Um idoso homem parecia ter aceitado esse desafio. Sua carroça de madeira deslizava de forma lenta pela estrada que levava para fora de seu vilarejo, ele assobiava uma melodia melancólica antiga que nem ele mesmo conhecia letra, sempre ajeitado o chapéu que o protegia do sol, que era maior que sua cabeça, ao mesmo tempo que guiava o caminho de seu cavalo.
O idoso entrou na estradinha esburacada que levava ao fim do vilarejo, e após percorrer alguns metros, conseguiu enxergar algo muito peculiar: Várias tendas douradas posicionadas próximo ao caminho que ele tinha que passar. Soldados andavam em meio às tendas e nas proximidades da floresta que cercavam o vilarejo com olhares atentos a qualquer movimento.
O homem passou calmamente pelos soldados, recebendo um olhar desconfiado e frio deles. Quando estava quase fora do acampamento montado por eles, um soldado o parou com gestos e um olhar autoritário. Ele usava uma armadura um pouco mais extravagante que as dos demais, o fato de não usar elmo revelava um rosto que podia ter sido belo um dia, mas agora era marcado por cicatrizes das batalhas que já lutou em seus valentes anos de vida.

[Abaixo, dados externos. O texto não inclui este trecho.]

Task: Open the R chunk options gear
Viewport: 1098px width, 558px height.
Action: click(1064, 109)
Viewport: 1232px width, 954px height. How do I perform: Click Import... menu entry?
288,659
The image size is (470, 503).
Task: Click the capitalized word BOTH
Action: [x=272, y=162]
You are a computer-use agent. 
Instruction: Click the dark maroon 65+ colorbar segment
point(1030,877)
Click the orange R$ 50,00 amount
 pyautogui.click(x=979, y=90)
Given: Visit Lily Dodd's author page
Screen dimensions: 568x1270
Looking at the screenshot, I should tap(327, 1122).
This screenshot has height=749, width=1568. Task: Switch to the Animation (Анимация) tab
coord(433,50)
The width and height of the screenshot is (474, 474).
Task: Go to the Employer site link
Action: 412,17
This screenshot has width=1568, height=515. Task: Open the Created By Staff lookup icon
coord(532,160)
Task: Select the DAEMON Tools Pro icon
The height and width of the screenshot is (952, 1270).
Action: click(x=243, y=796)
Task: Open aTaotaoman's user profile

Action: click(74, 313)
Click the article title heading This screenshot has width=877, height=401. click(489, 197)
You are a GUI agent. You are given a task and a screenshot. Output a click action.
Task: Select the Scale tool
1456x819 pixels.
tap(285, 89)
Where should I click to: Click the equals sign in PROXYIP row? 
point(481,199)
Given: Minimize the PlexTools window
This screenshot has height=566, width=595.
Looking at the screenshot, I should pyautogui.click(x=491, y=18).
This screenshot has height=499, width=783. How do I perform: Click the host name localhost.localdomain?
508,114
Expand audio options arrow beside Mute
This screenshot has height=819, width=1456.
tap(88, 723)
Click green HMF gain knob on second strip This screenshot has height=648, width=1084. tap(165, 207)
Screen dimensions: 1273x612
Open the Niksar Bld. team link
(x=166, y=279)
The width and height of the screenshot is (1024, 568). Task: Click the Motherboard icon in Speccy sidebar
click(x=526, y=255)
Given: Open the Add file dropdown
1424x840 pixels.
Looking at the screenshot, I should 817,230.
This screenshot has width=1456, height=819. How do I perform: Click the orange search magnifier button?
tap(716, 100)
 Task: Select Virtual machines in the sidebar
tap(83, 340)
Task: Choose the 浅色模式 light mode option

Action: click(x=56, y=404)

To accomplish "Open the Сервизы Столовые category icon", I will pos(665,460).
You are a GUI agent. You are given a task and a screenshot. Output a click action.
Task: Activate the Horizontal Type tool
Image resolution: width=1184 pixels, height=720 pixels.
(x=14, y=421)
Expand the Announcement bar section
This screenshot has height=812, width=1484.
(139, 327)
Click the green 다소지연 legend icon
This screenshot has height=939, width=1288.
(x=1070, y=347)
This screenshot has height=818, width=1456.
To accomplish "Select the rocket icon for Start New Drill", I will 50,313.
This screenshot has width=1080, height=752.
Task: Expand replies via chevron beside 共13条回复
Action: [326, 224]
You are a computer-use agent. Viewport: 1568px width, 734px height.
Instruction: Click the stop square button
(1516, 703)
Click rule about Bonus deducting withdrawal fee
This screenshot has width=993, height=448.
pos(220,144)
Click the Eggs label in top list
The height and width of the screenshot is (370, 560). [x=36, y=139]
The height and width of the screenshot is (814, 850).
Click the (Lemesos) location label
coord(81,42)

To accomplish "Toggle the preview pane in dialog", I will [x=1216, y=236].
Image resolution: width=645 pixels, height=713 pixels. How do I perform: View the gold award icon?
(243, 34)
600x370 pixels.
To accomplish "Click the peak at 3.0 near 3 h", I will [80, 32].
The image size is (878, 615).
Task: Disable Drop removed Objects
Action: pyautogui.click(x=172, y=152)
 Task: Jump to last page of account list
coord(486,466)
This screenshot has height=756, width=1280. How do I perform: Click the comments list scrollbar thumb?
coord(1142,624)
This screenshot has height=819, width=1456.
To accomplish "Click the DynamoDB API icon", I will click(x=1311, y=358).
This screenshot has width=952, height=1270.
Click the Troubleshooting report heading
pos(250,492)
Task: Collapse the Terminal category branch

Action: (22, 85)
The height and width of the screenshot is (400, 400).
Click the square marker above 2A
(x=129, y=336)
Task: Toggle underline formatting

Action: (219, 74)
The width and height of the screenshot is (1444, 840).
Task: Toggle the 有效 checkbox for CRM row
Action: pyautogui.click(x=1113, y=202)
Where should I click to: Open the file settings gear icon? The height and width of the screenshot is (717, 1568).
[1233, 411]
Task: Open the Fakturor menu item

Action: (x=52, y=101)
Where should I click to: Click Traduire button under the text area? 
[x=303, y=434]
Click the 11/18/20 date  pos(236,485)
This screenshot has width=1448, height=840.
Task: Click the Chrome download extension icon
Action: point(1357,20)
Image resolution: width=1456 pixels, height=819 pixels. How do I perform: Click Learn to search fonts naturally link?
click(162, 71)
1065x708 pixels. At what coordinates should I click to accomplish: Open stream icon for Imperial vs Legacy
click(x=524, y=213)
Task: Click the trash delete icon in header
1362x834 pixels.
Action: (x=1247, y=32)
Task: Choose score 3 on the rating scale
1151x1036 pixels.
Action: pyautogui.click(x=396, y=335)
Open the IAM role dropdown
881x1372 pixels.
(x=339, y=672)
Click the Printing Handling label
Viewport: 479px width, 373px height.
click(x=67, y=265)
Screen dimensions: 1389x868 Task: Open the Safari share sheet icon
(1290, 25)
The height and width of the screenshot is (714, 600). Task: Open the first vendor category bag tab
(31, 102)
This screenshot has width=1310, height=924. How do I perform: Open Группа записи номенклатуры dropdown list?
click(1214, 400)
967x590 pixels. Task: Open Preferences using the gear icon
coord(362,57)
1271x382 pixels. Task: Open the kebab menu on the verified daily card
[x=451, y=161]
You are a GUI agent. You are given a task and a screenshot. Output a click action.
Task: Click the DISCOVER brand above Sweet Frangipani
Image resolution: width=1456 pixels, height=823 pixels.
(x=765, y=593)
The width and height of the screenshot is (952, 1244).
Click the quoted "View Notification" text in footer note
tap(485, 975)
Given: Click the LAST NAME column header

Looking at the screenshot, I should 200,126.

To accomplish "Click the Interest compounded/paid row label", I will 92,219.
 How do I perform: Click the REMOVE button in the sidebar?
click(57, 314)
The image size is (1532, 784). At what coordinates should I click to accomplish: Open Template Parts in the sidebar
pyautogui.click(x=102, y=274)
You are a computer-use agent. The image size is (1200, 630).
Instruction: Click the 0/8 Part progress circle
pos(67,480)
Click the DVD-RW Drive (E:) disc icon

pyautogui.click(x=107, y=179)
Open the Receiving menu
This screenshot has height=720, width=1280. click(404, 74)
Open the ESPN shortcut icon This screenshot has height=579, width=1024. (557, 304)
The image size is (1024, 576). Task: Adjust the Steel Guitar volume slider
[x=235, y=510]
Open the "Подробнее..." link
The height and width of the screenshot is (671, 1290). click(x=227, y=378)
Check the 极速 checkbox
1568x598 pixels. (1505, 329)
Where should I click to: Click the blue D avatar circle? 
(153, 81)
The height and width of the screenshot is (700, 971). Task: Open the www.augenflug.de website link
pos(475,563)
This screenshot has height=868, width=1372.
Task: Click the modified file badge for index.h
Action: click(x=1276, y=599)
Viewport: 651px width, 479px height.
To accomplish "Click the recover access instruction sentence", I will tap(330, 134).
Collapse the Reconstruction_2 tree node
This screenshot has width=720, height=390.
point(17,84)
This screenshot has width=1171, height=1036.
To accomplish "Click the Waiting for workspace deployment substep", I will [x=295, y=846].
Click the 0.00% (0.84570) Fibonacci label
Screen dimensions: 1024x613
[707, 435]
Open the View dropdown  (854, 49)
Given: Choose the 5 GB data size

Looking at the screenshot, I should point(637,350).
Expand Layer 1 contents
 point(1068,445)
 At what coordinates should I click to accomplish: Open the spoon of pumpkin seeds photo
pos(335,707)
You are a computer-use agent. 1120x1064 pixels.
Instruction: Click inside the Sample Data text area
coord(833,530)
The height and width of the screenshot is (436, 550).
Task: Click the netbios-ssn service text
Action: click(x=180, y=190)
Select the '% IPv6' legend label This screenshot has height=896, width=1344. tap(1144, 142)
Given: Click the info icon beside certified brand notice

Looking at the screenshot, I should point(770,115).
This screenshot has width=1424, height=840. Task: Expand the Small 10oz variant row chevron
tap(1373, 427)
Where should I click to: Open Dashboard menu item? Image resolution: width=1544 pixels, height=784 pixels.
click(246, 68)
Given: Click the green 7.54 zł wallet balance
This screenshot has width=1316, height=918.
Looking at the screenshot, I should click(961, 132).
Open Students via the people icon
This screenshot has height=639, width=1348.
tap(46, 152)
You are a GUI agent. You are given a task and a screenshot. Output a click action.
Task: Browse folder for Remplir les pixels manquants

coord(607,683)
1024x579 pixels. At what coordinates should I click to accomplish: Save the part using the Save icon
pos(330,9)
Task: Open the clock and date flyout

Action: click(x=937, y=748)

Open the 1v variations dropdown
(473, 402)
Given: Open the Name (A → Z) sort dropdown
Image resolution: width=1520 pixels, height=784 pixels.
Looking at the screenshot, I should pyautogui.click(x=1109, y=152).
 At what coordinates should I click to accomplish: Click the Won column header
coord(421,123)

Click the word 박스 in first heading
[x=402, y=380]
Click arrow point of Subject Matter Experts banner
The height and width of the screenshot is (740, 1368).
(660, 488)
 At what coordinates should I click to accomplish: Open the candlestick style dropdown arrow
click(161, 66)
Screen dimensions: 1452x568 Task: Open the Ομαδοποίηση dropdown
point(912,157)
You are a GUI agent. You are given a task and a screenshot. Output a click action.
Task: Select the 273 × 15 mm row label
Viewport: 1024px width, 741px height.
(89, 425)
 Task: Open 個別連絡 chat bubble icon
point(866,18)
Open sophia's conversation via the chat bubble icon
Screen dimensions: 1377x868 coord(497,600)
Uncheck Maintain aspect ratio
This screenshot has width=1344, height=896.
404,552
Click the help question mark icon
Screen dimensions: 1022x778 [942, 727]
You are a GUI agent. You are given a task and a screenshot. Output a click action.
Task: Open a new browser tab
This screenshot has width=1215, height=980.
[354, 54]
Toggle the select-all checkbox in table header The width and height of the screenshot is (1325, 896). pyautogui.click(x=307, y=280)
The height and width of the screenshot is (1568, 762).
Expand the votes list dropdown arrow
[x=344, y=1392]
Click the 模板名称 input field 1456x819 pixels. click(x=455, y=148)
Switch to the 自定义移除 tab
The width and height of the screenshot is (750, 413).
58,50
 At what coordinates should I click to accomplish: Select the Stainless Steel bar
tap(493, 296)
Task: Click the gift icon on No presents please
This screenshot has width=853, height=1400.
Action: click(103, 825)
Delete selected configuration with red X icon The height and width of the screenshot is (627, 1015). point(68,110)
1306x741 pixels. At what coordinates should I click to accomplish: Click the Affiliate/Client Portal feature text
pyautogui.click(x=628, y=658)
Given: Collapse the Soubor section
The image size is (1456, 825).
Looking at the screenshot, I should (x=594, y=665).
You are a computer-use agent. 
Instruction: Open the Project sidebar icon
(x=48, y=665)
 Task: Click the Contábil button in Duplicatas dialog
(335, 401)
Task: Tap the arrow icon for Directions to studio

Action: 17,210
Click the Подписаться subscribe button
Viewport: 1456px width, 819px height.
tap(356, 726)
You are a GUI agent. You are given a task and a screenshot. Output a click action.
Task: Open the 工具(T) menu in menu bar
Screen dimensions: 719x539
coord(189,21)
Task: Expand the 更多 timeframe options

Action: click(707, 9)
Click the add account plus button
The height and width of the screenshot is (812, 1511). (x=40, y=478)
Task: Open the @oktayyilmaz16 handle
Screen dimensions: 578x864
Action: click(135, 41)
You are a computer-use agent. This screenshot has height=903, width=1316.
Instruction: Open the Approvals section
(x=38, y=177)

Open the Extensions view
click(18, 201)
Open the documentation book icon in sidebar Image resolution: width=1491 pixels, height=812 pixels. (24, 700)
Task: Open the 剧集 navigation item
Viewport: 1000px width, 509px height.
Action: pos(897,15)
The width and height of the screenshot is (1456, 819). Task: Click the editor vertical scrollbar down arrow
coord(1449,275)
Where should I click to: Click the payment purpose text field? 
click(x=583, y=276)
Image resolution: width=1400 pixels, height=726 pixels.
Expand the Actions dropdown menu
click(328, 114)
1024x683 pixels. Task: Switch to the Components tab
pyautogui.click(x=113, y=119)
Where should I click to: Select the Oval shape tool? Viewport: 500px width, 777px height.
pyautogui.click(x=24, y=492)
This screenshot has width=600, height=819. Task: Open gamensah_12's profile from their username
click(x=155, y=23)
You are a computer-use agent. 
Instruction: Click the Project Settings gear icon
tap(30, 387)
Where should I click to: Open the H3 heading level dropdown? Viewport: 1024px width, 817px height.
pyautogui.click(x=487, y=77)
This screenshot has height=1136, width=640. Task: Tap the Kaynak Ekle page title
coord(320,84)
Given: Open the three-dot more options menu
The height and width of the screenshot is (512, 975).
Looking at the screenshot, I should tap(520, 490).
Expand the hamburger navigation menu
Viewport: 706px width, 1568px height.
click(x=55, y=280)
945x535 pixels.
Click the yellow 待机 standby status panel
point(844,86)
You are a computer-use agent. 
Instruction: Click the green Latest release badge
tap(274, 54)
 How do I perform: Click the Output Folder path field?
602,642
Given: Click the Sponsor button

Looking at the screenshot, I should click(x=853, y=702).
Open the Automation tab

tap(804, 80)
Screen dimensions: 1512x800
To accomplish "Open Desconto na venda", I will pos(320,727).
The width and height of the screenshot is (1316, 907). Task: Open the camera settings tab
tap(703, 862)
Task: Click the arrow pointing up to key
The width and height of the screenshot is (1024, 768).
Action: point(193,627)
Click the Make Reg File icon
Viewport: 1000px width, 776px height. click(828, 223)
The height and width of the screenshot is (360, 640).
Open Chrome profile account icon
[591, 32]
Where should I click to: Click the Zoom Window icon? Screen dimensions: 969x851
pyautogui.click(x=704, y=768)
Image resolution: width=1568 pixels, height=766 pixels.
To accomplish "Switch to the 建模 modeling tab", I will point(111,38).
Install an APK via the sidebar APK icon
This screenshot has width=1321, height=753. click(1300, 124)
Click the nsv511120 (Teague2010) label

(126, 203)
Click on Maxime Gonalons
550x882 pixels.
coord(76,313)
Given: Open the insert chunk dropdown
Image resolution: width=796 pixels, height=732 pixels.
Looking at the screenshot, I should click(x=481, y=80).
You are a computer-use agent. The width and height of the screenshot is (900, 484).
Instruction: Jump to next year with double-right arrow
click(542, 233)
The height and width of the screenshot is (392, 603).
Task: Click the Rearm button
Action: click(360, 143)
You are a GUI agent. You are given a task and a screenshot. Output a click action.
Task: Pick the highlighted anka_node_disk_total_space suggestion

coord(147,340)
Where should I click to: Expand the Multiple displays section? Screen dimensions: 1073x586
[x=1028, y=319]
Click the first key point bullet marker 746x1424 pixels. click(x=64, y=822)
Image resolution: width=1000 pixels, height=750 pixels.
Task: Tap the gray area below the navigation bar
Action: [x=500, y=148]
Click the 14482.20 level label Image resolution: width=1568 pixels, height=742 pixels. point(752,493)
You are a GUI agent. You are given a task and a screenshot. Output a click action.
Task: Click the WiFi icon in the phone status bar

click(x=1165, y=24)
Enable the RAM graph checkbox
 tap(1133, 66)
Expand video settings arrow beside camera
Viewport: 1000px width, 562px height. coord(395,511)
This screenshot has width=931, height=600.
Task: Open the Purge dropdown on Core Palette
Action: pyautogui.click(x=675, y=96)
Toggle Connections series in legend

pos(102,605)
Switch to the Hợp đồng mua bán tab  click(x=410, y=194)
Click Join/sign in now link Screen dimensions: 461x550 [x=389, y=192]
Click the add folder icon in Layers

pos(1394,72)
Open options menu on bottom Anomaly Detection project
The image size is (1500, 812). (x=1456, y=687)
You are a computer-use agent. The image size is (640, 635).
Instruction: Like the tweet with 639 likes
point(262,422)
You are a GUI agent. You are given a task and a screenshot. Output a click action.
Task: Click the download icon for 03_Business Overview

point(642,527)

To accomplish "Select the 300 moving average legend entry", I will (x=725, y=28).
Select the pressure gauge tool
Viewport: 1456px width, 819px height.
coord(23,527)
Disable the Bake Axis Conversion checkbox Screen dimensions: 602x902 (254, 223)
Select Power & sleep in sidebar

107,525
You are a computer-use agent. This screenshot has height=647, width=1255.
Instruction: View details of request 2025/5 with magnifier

-- Boa tarde, camponês. Se me permite pergunta, aonde estar indo?
O ancião estreitou os olhos e inclinou a cabeça, fazendo uma careta que fez com que ainda mais rugas surgissem seu rosto.
-- Quem é o senhor?
-- Apenas um oficial cumprido seu trabalho. -- O soldado disse vagamente.
-- Minha vida não é da conta de ninguém. -- O camponês resmungou rispidamente. -- Ainda mais de um desconhecido.
Um sorriso brotou no rosto levemente deformado do soldado, fazendo com que resquício de beleza surgisse na sua face. Ele tinha que admitir que a audácia do homem era admirável.
-- Não posso permitir que passe sem saber pra onde vai...
-- Não vou dizer pra onde vou, se não dizer quem você é! -- Retrucou, pronto para dar partida na sua carroça e continuar seu caminho.
O interrogador suspirou e passou a mão pelos cabelos encaracolados que já se encontravam com poucos e quase imperceptíveis fios grisalhos, tentando manter a paciência.
-- Me chamo Lúcio, comandante do exército do sereno reino dos RealisAurum. Acima de mim, apenas meu senhor, rei Victor, e o governador de todo o reino.
Lúcio levantou o olhar para o idoso, esperando que ele pedisse desculpas pela insolência ou começasse a tratá-lo com mais respeito, como todos faziam quando revelava sua autoridade. Mas o outro apenas o olhou de cima a baixo, como se ele fosse uma fruta que ele estava testando se era boa ou não antes de comprar, e disse com uma voz cheia de indiferença e uma expressão inexpressiva:
-- Pode me chama de Filipe, estou indo pegar lenha na floresta. Será que pode me deixar ir agora?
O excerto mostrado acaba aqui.